Go through the material under this sentence. Return every line holding "agent".

***** RECORDS PROVIDED *****

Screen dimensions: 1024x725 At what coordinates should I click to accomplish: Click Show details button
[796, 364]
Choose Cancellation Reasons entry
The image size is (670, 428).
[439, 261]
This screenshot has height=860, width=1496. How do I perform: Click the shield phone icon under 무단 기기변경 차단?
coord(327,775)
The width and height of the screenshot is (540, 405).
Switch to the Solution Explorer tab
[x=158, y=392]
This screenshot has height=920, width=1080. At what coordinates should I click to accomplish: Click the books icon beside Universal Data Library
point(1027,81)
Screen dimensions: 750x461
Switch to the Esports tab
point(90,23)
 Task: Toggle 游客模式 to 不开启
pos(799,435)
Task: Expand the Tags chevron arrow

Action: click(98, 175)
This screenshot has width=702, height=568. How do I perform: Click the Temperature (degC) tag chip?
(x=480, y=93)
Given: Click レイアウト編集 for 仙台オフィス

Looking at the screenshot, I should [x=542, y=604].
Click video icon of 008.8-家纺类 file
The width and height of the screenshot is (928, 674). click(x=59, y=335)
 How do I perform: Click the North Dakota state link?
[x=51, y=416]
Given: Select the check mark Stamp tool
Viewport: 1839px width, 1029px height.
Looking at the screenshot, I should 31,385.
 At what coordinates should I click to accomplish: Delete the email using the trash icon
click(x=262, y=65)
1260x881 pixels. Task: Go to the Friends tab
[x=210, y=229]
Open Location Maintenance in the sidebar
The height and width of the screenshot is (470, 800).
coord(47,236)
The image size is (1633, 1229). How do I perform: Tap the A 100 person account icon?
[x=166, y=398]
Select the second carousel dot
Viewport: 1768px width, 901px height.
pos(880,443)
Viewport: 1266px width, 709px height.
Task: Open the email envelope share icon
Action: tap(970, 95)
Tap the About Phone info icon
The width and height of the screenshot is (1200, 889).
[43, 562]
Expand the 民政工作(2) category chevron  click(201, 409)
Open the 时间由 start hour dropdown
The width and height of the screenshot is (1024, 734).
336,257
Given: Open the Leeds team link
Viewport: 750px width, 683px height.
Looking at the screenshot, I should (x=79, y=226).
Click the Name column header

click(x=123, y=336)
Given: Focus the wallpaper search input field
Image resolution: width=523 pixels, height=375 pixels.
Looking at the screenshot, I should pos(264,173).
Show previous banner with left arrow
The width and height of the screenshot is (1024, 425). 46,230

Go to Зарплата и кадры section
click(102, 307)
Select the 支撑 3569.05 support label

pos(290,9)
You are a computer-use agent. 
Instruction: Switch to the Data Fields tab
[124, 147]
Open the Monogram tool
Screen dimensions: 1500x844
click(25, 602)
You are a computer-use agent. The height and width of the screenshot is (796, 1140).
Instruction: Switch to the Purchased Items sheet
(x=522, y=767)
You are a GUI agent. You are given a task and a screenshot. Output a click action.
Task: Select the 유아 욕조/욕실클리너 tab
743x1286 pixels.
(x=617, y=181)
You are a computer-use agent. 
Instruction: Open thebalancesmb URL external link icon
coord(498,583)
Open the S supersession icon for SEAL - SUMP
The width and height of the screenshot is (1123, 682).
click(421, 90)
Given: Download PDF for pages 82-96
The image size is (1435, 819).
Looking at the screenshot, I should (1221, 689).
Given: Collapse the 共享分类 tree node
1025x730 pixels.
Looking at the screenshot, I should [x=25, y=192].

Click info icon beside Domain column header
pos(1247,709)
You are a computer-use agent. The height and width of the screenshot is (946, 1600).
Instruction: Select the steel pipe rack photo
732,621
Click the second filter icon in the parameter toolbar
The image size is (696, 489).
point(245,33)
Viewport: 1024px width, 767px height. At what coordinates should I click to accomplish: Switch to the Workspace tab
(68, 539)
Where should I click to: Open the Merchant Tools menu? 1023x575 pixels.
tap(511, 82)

*****

REPLY:
You are a computer-use agent. 
You are a computer-use agent. The height and width of the screenshot is (796, 1140).
You are a GUI agent. You are given a task and a screenshot. Output a click action.
You are a computer-use agent. 
You are a computer-use agent. The height and width of the screenshot is (946, 1600).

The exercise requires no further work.